Frederic Bonnaud explores the theme of redemption in the work of world-renowned filmmakers Jean-Pierre and Luc Dardenne:
Collision, fall, and rescue: this is the Dardenne Brothers’ Holy Trinity. They have long been reluctant to acknowledge the obvious Christian inspiration of their artistic sensibility. But interviewed recently about their new film, they compare the moment when Cyril (Thomas Doret) and Samantha (Cécile De France) run into each other, causing an impassioned bond to form, to a “reverse Pietà.” This isn’t an acknowledgement of their possible Christian faith but an invaluable indication of the principal source of their fictional and formal inspiration: the inexhaustible body of Christian tales and their iconography. Today, the Virgin Mary is a childless young woman who cohabits with her boyfriend. And she adopts a lost child, who has lost his father and who rides around and around on his bicycle. In saving him, she commits herself fully to an act that is irreducible and mysterious.

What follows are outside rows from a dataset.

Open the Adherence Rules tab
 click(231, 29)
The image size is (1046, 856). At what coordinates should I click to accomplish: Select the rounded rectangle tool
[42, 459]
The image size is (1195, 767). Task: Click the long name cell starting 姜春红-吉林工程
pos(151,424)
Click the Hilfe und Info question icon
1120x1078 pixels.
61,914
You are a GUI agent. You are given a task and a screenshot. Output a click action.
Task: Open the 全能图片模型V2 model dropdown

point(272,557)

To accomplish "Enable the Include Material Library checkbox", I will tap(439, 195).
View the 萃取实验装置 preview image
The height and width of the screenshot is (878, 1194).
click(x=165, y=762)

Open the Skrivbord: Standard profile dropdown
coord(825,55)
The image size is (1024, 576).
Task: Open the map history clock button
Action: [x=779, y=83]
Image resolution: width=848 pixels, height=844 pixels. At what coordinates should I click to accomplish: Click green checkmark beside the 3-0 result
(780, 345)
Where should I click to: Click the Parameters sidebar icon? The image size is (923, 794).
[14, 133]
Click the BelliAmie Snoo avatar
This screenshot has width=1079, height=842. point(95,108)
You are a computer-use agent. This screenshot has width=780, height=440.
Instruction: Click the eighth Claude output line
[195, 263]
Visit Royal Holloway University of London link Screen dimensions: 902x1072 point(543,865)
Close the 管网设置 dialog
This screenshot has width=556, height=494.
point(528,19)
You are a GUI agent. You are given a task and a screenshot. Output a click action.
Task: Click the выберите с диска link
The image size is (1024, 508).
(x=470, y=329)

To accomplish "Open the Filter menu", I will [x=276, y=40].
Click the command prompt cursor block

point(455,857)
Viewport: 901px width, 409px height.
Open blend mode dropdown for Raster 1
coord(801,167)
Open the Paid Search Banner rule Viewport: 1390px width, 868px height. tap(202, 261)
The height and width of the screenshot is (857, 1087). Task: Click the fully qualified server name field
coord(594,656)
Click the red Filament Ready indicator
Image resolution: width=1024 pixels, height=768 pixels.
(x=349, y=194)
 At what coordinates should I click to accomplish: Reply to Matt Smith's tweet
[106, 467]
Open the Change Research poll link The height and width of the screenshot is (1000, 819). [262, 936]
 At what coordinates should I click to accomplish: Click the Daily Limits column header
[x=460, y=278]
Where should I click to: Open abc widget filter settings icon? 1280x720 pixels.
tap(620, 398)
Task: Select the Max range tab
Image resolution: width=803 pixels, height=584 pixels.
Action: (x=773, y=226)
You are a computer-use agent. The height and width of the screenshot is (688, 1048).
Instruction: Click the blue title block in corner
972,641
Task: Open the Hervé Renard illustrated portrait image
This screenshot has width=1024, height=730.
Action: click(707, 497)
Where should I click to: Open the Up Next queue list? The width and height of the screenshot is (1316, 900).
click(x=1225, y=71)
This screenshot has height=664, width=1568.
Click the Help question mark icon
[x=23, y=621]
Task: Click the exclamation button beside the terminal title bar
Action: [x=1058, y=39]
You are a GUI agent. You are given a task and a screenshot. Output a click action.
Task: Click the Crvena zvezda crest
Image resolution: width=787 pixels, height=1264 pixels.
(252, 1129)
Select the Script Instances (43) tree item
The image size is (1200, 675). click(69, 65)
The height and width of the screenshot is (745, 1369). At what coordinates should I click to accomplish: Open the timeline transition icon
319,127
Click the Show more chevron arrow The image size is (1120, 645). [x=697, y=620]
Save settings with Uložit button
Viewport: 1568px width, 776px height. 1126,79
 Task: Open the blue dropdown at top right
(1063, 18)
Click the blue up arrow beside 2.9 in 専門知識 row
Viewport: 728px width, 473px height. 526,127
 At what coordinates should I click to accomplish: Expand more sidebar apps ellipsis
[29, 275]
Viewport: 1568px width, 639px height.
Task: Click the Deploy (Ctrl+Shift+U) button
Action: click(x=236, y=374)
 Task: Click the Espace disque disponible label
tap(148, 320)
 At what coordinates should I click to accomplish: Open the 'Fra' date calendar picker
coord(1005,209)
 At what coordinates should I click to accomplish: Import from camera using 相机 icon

Jeffrey Overstreet is on the same page:
More than one critic has called The Kid with a Bike “minor Dardennes.” Apparently Samantha seems too good, too forgiving. One calls her “the mom nobody in this world ever had,” and says her actions do not seem very “grounded in the realities of human interaction.” … I don’t share their bewilderment. Have you never been blessed by a gesture of undeserved love? Have you never witnessed grace that confounds you, or felt compelled to reach out and help someone without knowing why?